Hessen Eyalet Meclisi‘nde oluşturulan NSU Araştırma Komisyonu‘nun üyelerinden Sol Parti Milletvekili Hermann Schaus, Kassel‘daki cinayet sırasında olay yerinde olduğu ileri sürülen istihbarat ajanı için, “Yalan söylüyor” diyor

Sol Parti vekili Schaus: ‘Onun söylediklerine inanmıyorum’

GÜRSEL KÖKSAL

Sol Parti Hessen Milletvekili Hermann Schaus, Hessen Eyalet Meclisi‘nde 2014-2018 yılları arasında çalışan NSU Soruşturma Komisyonu‘nda yer aldı. Schaus, Hanau‘daki katliamın ardından partili meslektaşı Saadet Sönmez‘le birlikte olay yerini ziyaret edip, öldürülenleri anan, cinayetleri protesto için düzenlenen yürüyüşlere ve mitinglere aktif olarak katılan politikacılardan. Uzun yıllardır NSU soruşturmasının Hessen‘de faşistlere destek veren kişi ve grupları içerecek şekilde genişletilmesi, Halit Yozgat‘ın öldürülmesi sırasında olay yerinde bulunduğu ortaya çıkan istihbaratçı ve onunla bağlantılı muhbirlerin yeniden soruşturmaya tabii tutulmasını savunan Schaus, Hanau‘da sağ teröre karşı gerçekleştirilen yürüyüş sırasında sorularımızı yanıtladı.

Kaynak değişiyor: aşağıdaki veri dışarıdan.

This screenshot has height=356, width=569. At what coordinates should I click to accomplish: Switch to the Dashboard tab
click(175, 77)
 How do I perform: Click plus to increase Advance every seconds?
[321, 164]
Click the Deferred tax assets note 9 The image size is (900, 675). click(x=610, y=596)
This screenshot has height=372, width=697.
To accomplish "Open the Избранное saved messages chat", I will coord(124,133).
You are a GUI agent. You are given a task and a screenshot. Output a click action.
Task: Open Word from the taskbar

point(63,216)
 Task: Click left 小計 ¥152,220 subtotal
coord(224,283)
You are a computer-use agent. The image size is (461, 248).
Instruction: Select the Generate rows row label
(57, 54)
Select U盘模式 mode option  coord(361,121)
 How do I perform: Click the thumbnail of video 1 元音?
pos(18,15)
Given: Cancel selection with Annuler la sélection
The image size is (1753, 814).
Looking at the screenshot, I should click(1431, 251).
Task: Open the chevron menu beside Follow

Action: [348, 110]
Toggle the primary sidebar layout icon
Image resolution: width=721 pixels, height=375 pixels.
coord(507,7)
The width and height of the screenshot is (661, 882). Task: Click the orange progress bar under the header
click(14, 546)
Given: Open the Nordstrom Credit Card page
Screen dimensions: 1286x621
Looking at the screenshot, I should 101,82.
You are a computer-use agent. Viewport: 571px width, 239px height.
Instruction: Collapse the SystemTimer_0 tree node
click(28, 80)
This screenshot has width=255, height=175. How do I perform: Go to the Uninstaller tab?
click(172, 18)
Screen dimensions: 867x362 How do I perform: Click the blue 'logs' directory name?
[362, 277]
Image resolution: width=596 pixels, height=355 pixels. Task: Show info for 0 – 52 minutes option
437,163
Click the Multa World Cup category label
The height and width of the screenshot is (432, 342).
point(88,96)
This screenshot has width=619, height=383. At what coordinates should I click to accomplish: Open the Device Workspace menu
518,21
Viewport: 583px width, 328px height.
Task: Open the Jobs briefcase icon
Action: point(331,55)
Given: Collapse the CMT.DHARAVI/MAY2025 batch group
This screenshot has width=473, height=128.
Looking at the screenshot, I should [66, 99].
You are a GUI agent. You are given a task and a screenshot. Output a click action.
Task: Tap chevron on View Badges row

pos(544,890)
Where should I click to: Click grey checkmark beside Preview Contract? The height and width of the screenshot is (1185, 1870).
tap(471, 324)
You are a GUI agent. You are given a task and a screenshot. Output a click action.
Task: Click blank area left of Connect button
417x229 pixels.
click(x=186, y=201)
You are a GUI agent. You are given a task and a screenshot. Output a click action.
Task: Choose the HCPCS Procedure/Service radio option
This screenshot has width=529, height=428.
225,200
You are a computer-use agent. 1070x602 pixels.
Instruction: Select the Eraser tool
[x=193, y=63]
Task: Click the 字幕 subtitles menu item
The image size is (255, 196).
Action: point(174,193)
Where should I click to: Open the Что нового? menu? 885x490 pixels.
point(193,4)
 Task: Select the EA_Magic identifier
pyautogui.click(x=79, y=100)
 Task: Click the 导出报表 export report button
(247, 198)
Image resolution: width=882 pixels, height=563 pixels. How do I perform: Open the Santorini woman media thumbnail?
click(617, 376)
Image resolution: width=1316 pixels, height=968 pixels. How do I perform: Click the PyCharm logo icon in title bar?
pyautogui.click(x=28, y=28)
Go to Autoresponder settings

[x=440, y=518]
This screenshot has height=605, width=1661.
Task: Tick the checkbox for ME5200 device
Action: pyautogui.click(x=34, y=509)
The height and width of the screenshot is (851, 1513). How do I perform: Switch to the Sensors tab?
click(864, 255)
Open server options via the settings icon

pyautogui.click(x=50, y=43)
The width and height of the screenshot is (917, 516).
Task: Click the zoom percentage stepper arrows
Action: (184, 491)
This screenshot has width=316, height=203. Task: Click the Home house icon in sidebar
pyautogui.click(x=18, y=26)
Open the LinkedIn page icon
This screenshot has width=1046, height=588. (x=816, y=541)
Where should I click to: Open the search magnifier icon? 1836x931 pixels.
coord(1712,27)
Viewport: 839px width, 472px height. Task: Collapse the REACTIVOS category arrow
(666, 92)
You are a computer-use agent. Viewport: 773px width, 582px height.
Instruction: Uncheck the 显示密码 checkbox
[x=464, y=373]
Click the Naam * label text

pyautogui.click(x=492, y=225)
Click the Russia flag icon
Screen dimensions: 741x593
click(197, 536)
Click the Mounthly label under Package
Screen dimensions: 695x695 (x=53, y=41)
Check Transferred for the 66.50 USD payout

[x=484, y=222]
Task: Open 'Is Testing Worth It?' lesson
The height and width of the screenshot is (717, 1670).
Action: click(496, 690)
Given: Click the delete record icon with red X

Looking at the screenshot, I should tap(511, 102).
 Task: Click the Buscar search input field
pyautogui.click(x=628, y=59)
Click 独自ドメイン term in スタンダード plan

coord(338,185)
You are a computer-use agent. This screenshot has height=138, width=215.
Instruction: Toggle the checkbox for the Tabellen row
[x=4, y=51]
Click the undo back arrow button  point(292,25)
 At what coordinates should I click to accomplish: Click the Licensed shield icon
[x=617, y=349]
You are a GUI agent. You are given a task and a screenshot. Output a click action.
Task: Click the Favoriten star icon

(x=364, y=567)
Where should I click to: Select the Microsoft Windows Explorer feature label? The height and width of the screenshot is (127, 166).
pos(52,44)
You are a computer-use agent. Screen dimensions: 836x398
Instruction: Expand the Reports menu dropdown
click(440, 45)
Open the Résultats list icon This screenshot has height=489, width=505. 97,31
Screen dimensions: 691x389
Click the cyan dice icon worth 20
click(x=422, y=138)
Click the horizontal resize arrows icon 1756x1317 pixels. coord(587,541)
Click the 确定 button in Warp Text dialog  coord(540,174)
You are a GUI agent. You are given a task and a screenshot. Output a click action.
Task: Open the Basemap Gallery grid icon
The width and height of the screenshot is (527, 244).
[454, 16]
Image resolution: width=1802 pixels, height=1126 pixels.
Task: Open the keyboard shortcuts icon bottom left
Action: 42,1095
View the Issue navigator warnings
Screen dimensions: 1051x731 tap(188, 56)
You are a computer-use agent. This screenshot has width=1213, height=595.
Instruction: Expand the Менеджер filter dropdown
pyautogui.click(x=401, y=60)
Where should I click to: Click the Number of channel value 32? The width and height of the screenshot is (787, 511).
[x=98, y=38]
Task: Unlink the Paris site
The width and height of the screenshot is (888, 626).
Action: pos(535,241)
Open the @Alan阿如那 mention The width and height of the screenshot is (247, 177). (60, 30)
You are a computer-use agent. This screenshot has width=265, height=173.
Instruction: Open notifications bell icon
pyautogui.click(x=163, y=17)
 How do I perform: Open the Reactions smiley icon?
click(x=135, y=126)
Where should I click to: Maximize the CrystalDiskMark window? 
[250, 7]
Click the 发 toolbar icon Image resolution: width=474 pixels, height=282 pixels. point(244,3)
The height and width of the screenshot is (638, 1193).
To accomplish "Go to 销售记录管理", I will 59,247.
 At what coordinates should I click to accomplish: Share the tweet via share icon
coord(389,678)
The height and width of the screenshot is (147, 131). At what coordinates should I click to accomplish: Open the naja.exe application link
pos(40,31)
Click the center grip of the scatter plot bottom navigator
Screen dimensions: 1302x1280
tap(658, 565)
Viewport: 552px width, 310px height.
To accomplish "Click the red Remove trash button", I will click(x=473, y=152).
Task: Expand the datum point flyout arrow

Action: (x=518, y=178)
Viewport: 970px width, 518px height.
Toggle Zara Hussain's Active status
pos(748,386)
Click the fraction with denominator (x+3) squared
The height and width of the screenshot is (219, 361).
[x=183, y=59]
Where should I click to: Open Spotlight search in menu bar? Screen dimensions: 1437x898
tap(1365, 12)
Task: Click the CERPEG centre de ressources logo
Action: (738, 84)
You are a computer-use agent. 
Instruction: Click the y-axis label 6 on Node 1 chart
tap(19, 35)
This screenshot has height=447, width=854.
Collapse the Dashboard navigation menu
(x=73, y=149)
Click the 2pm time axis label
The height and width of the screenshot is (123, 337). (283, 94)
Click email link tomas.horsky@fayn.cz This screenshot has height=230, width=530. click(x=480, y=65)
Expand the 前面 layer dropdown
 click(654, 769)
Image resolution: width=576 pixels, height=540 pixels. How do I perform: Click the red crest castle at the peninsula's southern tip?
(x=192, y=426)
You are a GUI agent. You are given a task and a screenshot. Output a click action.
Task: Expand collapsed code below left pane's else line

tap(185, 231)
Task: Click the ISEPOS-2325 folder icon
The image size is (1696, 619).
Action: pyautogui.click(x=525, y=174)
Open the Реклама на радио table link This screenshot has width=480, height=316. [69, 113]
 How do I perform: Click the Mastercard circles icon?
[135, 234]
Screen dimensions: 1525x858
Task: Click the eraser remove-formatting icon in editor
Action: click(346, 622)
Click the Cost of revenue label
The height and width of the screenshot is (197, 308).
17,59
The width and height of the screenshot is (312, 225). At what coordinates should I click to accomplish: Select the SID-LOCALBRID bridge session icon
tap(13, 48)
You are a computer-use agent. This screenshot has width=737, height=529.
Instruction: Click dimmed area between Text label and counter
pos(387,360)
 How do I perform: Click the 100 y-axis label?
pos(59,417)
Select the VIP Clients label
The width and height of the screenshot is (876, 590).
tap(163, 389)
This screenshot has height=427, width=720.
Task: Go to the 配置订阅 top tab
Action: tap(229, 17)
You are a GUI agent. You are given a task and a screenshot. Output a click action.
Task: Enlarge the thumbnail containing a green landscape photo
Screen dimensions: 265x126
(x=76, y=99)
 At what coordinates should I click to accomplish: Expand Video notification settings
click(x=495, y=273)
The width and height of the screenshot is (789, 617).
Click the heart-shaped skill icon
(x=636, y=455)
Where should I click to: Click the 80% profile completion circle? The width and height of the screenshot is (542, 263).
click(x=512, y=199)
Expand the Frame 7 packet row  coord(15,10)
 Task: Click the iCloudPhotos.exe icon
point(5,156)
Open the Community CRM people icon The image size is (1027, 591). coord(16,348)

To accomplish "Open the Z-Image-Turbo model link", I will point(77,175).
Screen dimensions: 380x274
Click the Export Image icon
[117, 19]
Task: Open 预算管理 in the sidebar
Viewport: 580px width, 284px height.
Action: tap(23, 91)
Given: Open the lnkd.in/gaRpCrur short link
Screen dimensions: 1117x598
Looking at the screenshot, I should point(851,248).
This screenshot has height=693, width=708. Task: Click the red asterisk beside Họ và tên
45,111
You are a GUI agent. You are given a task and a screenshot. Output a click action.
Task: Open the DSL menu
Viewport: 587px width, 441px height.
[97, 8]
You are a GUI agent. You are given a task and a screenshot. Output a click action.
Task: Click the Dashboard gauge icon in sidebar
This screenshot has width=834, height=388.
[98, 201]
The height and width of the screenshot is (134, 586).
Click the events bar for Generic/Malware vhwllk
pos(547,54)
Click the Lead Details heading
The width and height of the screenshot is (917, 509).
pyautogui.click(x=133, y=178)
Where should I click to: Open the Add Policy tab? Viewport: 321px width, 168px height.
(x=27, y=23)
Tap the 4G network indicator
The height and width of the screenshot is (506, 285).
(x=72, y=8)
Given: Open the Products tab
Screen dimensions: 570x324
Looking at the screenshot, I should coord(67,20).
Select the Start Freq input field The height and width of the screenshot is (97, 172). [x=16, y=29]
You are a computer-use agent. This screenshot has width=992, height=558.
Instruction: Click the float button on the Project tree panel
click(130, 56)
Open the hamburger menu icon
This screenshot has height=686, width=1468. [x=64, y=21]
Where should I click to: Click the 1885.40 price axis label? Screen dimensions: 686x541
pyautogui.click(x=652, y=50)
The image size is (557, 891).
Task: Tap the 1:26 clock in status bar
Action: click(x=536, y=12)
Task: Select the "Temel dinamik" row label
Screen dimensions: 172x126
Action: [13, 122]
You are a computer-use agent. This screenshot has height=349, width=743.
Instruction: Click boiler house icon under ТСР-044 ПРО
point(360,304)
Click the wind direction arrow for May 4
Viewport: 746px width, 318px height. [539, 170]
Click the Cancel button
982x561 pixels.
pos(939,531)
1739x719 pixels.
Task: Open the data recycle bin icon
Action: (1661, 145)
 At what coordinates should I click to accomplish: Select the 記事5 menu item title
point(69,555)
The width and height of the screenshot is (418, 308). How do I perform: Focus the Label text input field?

>> NSU Meclis Araştırma Komisyonu görevini yerine getirebildi mi?

Orada dört yıl boyunca, Hessen sınırları içinde meydana gelen Halit Yozgat cinayetinin arka planını ortaya çıkarmaya çalıştık. Bu çalışmalar sırasında bize çok zorluk çıkarıldı. Gerçi bize iki bin dosyalık malzeme verildi ama bunların bir bölümünden yararlanmak mümkün değildi. Dosyalardaki sayfaların bazı bölümleri karartılmıştı ya da tamamen boş sayfalar yer alıyordu. Gerekçeleri gizli kaynakların korunmasıydı. Bu arada biz Eyalet Anayasayı Koruma Teşkilatı‘nın 2012 ve 2014 yıllarından iç yazışmalarını ortaya çıkardık. Bunların 120 yıl boyunca kapalı tutulması kararlaştırılmıştı. Bu durumu hemen kamuoyuna açıkladık. Soruşturma sırasında incelemek istediğimiz her bir sayfa için hükümet ve Anayasayı Koruma Teşkilatı nezdinde mücadele etmek zorunda bırakılmıştık. Çünkü gönüllü olarak hiçbir şeyi vermiyorlardı. Bu dosyaları incelerken 2015‘te Kassel Bölge Valisi Walter Lübcke‘nin katil zanlısı Stefan Ernst‘in Anayasayı Koruma Teşkilatı dosyalarında yer aldığını ortaya çıkardık. Bizim dışımızda komisyonun diğer üyelerinden hiçbiri ilgilenmemişti. Biz bu durumu ortaya çıkarıp, kamuoyuna açıkladık. Komisyonda Kuzey Hessen‘de aktif neo-Nazilerle ilgili olarak LfV‘nın bir görevlisini sorguladık. Bu sırada incelediğimiz dosyalardan birinde Stefan Ernst‘le ilgili bölüm dikkatimizi çekti. Dosya 2009‘da hazırlanmıştı ve orada Stefan Ernst‘le ilgili bölümün kenarında LfV‘nın başkanının bizzat yazdığı ‘çok tehlikeli’ (brand gefaehrlich) notu vdı. LfV‘ın şefi o zaman Stefan Ernst‘in takip edilmesi gerektiği görüşündeymiş. Ancak daire daha sonra onun neo-Nazi faaliyetlerden uzaklaştığı gerekçesiyle takibatın sona erdirilmesine karar vermiş. Hem onun, hem de şimdi Lübcke cinayetinde ona suç ortağı olmak suçlamasıyla tutuklu bulunan arkadaşı Marcus A.‘yla ilgili dosya 2015 yılında iptal edilmiş. (intern gelöscht).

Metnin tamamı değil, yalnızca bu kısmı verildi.